Theater of the Avant-garde, 1950-2000
Title | Theater of the Avant-garde, 1950-2000 PDF eBook |
Author | Robert Knopf |
Publisher | |
Pages | 554 |
Release | 2011 |
Genre | Performing Arts |
ISBN | 9780300134230 |
Features a collection of significant avant-garde plays from around the world, along with essays that explore the evolution, objectives, and concerns facing the art form during the second half of the twentieth century.

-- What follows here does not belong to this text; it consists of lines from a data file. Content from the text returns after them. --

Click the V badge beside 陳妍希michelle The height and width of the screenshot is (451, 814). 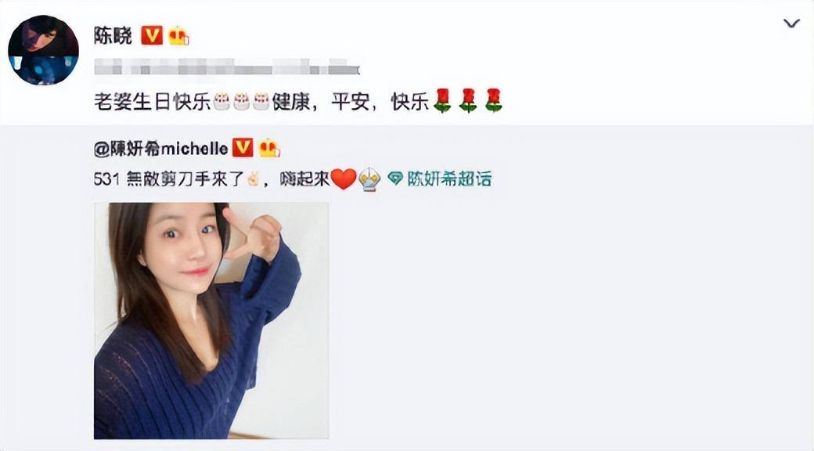(x=243, y=148)
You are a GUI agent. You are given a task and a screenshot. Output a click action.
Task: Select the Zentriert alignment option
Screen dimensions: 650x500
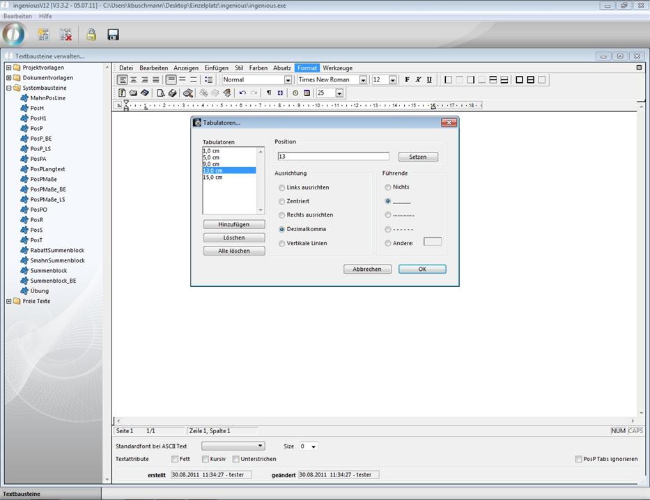281,201
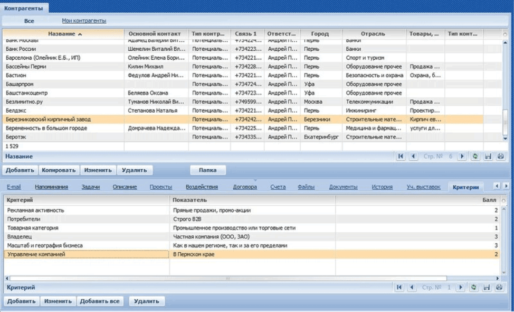Select the Владелец criterion row

(x=18, y=236)
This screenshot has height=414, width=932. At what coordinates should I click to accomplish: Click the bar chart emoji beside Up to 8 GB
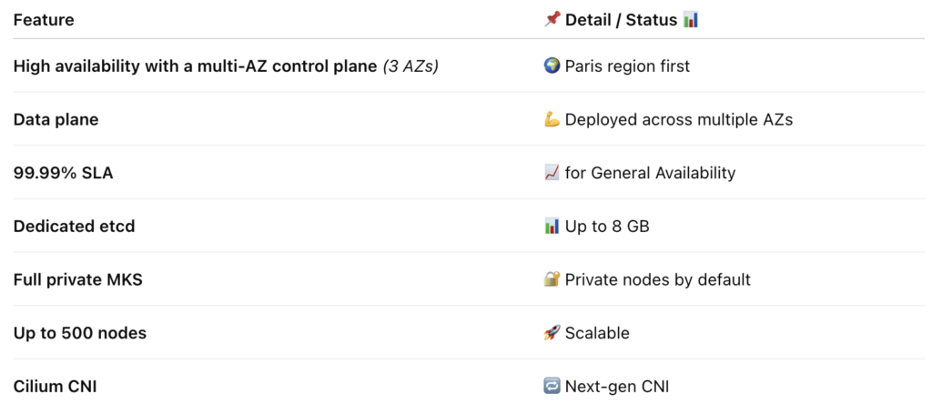click(552, 227)
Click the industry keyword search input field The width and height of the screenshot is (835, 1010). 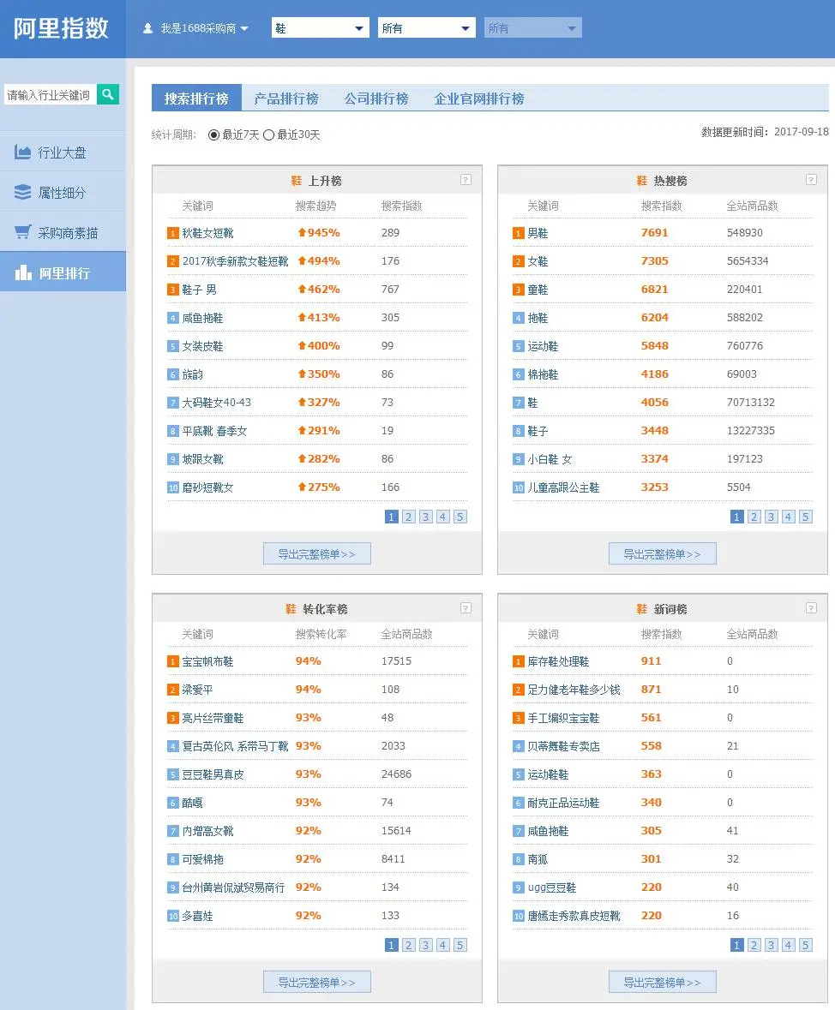[50, 95]
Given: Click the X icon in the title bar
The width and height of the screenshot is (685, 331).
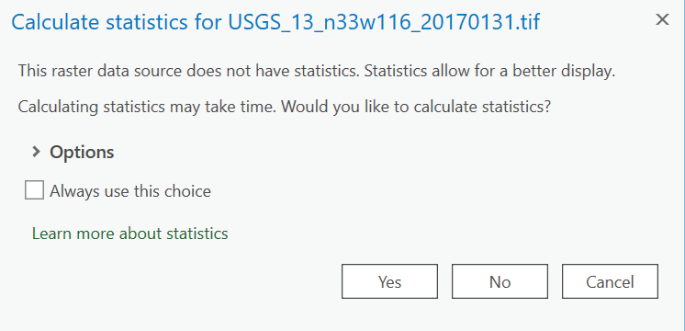Looking at the screenshot, I should click(662, 19).
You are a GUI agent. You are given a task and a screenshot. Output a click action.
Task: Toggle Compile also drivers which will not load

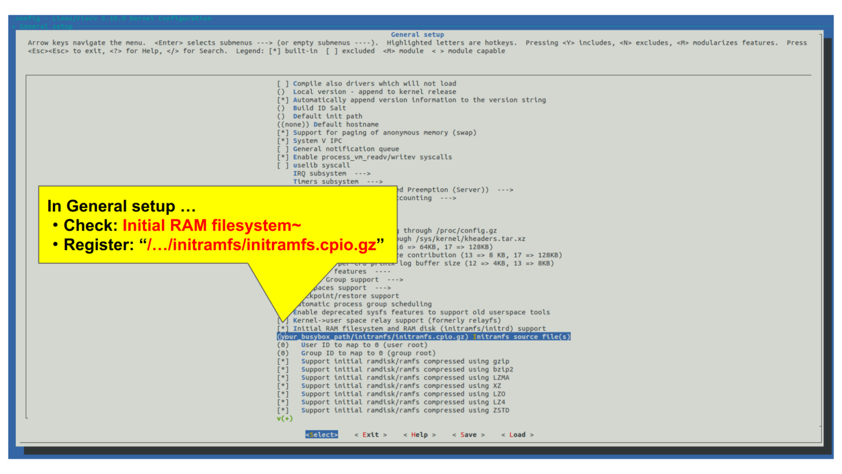pyautogui.click(x=374, y=84)
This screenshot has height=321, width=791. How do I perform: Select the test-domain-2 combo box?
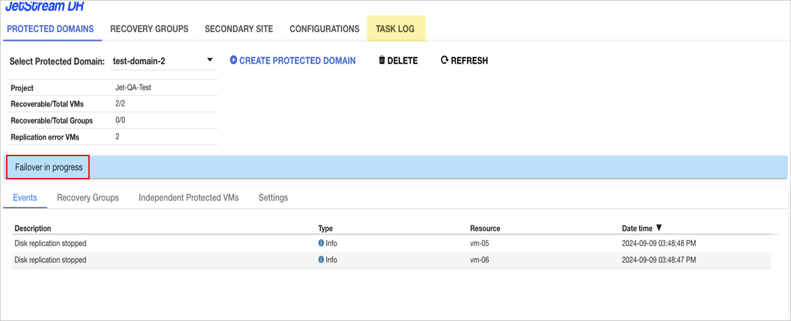pos(157,61)
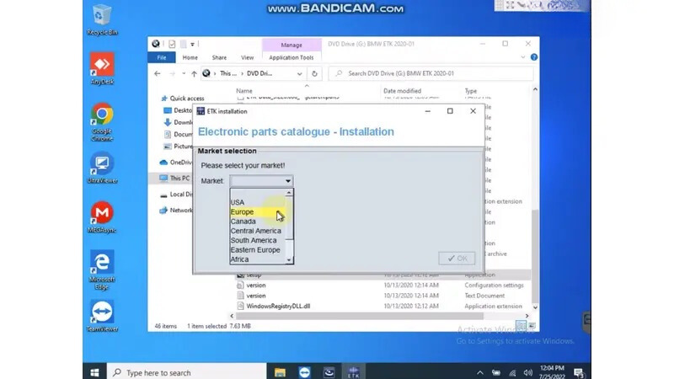Click ETK icon in taskbar
This screenshot has height=379, width=674.
pos(353,372)
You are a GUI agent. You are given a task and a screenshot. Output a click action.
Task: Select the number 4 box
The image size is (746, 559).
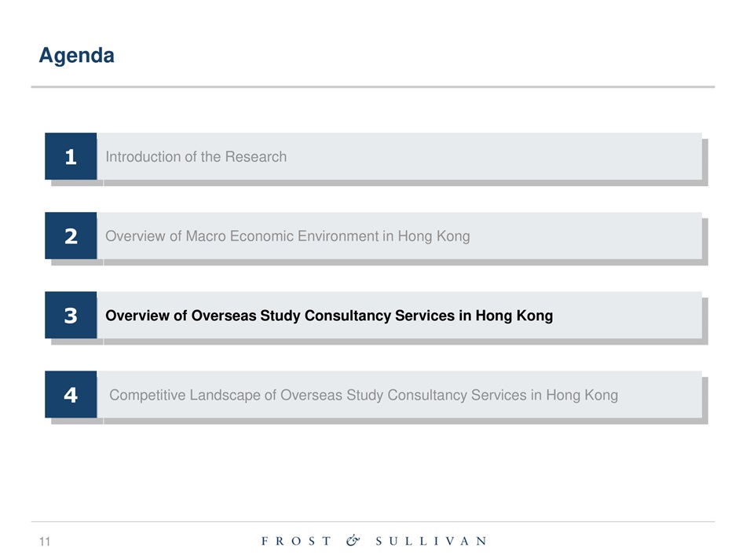pyautogui.click(x=71, y=395)

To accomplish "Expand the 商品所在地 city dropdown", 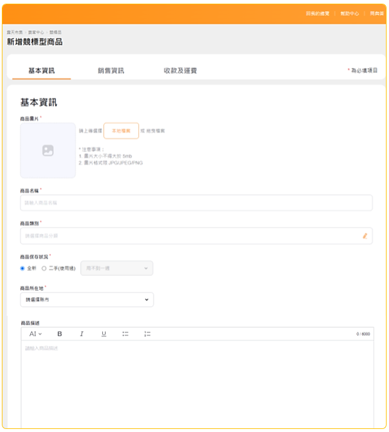I will [x=87, y=300].
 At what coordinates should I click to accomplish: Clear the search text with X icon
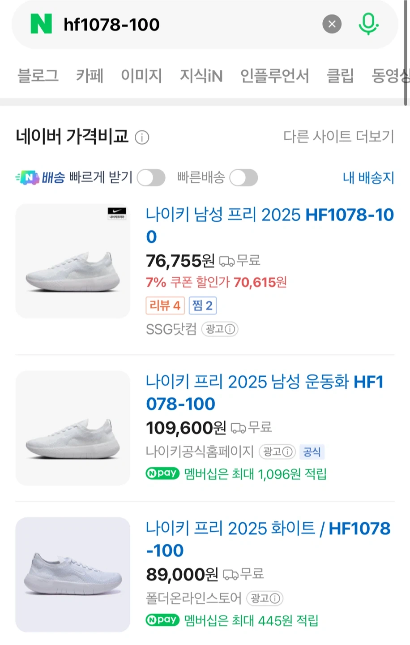click(x=332, y=24)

My Avant-Garde Education: A Memoir
Title | My Avant-Garde Education: A Memoir PDF eBook |
Author | Bernard Cooper |
Publisher | W. W. Norton & Company |
Pages | 249 |
Release | 2015-02-16 |
Genre | Biography & Autobiography |
ISBN | 0393246507 |
A wry and beautifully observed memoir about coming of age in the era of conceptual art. Growing up in the suburbs—confused about his sexuality, about his consumer-oriented world, about the death of his older brother—Bernard Cooper falls in love with Pop art and sets off for the California Institute of the Arts, the center of the burgeoning field of conceptual art, in this beguiling memoir. The most famous, and infamous, artists of the time drift through the place, including Allan Kaprow and John Baldessari, not to mention the student who phones the Identi-Kit division of the Los Angeles Police Department and has them make a composite drawing of the Mona Lisa. My Avant-Garde Education is at once an artist's coming-of-age story and a personal chronicle of the era of conceptual art, from a writer "of uncommon subtlety and nuance" (David Ulin, Los Angeles Times). It is a record of the wonders and follies of a certain era in art history, always aware that awakening to art is, for a young person, inseparable from awakening to the ever-shifting nature of the self.